There are a ton of ways to go about building your own reflow oven. Most of these builds start with, well, an oven — usually a toaster oven — with a small but significant minority choosing to modify a hotplate. But this might be the first time we’ve seen a waffle iron turned into a reflow oven.

Of course, what [Vincent Deconinck] came up with is not an oven per se. But his “RefloWaffle” certainly gets the job done. It started with an old waffle maker and a few experiments to see just how much modification it would take to create the various thermal reflow profiles. As it turned out, the original cooking surfaces had too much thermal inertia, so [Vincent] replaced them with plain copper sheets.

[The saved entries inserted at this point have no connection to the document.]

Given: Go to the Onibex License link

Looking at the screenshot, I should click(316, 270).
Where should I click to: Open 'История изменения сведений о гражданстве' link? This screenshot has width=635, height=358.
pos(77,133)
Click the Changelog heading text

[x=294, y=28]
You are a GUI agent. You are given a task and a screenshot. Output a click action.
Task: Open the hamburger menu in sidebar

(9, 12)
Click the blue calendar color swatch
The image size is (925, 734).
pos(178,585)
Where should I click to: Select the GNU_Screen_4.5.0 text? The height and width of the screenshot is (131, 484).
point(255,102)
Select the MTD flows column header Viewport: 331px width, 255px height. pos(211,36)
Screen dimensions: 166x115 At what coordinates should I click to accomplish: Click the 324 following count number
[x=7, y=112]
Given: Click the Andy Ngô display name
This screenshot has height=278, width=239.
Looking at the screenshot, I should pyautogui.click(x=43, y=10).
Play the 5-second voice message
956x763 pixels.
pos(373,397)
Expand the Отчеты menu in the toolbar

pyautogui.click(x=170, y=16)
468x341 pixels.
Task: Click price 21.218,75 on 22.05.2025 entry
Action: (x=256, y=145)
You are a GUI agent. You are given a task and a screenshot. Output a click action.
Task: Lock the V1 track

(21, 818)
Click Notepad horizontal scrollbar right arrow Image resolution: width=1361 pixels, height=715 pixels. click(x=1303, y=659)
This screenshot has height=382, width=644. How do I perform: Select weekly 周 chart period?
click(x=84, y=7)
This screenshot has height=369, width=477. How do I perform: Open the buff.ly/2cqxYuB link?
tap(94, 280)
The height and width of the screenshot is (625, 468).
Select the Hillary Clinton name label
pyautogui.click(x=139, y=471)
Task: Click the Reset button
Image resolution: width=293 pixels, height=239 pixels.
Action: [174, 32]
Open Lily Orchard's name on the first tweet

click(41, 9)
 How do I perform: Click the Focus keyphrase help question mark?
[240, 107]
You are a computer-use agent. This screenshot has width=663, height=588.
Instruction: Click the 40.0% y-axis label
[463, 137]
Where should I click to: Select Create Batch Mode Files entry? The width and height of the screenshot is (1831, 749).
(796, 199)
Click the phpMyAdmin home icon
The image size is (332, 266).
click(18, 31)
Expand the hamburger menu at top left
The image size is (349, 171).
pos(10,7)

That made for quicker temperature transitions, plus created some space between the upper and lower heating elements for the SMD board.

As for control, [Vincent] originally used an Arduino with a relay and a thermocouple, but he eventually built a version 2.0 that used a hacked Sonoff as both controller and switch. Adding the thermocouple driver board inside the Sonoff case took a little finagling, but he managed to get everything safely tucked inside. A web interface runs on the Sonoff and controls the reflow process.

We think this is a great build, one that will no doubt see us trolling the thrift stores for cheap waffle irons to convert. We’ve seen some amazing toaster oven reflows, of course, but something about the simplicity and portability of RefloWaffle just works for us.